2) What I do know is that I’m already restless to be working on the next novel (no ideas yet as to what the next one might be – just a craving for that work), and I’m having trouble shifting my efforts to this other mode of writing labor: marketing. While writing feels like dominion work, marketing my writing feels like toil, like sweat-of-my-brow toil. But like any toil, it’s ordained. I just need get to it done. I need to plod.
3) The author of a novel is always in the worst position to judge its value, as he cannot approach the story in any state of unknowing. Anticipation, curiosity, wonder, suspense — all are cut off to him and to him alone.
4) This is my first post in over a year. I’d like to say that I decided to neglect this out of deference to my first commitment of novel writing, but I can’t. I just forgot. But hang on… I do think I forgot about blogging because I really was so focused on the novel. There was no time for pondering lesser matters of the craft. So yeah, maybe I have neglected it as a necessary effect of a higher calling. Yeah, I like that. I forgot, but it was a noble forgetting.

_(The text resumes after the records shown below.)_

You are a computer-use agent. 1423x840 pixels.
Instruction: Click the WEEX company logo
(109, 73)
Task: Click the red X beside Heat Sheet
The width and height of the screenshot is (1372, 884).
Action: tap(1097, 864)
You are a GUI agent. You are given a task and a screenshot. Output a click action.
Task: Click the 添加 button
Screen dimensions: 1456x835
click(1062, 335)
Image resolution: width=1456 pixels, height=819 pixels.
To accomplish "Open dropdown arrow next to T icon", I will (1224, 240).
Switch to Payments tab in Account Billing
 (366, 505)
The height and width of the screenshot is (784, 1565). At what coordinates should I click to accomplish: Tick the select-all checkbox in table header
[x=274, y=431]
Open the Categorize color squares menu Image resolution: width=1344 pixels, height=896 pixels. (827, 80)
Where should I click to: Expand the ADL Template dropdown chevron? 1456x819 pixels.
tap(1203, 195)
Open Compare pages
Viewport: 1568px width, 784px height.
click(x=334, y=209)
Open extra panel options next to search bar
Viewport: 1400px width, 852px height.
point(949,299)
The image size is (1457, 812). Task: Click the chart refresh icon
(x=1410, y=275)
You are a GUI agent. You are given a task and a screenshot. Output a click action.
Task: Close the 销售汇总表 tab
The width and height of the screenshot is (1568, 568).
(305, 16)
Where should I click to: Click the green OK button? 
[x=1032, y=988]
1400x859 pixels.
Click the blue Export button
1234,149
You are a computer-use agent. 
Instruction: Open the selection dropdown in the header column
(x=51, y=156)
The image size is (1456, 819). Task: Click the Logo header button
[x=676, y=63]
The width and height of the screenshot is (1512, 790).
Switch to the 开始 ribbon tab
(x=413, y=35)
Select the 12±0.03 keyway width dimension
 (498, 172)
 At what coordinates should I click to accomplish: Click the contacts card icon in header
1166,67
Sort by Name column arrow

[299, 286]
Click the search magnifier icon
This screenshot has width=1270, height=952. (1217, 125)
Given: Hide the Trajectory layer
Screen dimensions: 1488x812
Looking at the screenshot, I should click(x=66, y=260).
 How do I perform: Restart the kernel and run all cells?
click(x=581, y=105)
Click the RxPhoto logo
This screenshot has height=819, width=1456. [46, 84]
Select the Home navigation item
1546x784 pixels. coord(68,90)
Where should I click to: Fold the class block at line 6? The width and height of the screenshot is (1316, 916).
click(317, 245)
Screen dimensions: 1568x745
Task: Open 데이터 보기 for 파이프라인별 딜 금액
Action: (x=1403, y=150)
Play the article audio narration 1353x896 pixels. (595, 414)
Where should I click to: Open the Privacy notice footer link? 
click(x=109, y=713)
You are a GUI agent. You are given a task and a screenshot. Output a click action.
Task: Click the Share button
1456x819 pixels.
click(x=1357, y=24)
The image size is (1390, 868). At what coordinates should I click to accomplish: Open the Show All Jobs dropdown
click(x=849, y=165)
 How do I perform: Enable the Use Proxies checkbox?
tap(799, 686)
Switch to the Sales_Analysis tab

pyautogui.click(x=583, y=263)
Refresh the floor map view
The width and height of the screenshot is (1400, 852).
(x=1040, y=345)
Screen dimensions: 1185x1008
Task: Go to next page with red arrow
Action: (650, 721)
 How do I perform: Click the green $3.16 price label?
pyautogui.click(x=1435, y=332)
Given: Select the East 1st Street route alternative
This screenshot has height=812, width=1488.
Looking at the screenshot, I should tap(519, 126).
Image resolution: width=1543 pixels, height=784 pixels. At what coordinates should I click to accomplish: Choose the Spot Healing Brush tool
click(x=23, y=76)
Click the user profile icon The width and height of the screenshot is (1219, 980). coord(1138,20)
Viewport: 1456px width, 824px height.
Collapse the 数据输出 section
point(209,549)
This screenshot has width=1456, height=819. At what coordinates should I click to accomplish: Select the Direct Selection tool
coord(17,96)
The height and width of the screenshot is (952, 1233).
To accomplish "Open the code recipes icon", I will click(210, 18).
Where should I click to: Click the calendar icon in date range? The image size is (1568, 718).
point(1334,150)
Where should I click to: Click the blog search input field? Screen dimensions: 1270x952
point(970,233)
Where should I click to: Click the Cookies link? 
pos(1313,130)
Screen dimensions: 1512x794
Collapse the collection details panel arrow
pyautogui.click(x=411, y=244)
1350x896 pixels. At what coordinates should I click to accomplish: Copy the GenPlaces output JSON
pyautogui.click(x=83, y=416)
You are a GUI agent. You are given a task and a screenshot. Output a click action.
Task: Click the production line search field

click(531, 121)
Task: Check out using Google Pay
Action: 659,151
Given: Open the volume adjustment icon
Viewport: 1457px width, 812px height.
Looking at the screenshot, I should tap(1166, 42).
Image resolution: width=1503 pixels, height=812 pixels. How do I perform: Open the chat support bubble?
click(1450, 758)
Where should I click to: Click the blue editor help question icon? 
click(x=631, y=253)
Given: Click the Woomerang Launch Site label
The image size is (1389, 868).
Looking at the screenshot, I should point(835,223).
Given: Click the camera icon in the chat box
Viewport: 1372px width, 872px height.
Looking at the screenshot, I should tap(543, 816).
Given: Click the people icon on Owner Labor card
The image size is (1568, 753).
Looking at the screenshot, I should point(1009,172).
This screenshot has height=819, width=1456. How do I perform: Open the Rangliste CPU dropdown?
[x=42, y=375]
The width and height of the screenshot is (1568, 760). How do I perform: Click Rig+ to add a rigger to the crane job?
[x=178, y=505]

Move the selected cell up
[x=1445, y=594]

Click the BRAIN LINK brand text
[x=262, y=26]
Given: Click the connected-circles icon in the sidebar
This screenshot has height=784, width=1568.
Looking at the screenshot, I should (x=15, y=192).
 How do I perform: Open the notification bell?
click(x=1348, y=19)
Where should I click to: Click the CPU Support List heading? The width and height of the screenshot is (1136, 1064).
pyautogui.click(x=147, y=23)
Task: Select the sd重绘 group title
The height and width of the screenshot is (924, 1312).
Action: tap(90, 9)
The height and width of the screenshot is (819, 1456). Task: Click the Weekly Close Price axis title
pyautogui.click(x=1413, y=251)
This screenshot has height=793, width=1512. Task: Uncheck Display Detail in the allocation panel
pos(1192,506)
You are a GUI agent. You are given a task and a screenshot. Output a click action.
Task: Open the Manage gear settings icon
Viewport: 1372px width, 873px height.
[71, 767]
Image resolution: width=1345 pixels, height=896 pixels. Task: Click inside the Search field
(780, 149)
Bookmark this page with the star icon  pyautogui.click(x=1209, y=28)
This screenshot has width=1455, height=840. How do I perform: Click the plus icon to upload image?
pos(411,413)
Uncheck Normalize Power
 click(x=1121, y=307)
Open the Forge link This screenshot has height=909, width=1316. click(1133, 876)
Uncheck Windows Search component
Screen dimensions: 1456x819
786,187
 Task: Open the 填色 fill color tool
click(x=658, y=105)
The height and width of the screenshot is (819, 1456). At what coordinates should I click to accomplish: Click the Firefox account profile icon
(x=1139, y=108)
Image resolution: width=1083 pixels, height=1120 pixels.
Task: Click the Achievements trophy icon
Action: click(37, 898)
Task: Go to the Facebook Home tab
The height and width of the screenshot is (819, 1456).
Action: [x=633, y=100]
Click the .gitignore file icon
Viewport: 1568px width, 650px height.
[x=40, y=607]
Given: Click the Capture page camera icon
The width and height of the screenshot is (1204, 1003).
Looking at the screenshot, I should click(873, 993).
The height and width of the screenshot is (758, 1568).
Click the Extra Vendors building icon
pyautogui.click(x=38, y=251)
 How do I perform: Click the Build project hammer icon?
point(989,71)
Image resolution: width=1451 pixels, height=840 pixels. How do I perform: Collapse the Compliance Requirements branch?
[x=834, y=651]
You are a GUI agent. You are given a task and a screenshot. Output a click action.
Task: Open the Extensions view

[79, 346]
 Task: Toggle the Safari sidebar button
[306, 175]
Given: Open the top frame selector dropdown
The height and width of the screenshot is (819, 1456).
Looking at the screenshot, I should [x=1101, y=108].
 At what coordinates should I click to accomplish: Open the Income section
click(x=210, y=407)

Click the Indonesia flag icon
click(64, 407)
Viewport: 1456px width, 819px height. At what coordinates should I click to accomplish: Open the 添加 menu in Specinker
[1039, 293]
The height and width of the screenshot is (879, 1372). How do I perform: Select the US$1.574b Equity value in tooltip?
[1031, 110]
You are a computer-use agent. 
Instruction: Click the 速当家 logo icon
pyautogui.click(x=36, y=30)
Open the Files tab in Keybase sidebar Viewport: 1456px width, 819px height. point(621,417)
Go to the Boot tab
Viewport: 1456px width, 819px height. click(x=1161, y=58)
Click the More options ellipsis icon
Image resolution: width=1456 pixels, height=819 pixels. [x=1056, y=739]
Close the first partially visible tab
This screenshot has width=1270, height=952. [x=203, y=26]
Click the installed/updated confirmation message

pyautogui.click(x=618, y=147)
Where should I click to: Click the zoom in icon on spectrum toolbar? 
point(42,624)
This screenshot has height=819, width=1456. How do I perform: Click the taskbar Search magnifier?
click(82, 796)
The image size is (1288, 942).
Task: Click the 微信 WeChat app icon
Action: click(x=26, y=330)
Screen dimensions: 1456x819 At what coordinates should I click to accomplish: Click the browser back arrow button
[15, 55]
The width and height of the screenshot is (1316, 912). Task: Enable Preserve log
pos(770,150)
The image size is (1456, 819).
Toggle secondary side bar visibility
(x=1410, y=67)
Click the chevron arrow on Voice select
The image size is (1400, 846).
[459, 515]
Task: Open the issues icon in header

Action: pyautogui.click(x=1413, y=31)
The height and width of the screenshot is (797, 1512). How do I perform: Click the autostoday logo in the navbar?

5) I want to find a publisher not so that I can sell a bunch of books but so that I don’t have to think about cover material. Cover art and back matter make my head hurt.
6) Thought exercise: Is it a sin to murder (in your heart) someone you invented? Because I’ve never wanted to kill off a character like I wanted to in Book of Waters. I think it was a righteous anger, but then, my flesh is weak.
7) I find myself wandering the house lately, like I’ve forgotten where I am. I walk into the school room and sit down at the computer and then get up and wander off… These are not lengthy episodes – our house is too busy for that – but they are frequent. I feel like a soldier on leave…awaiting orders.
8) Forgot about Nathan Pritchart in Blood Bound. I wanted him dead too.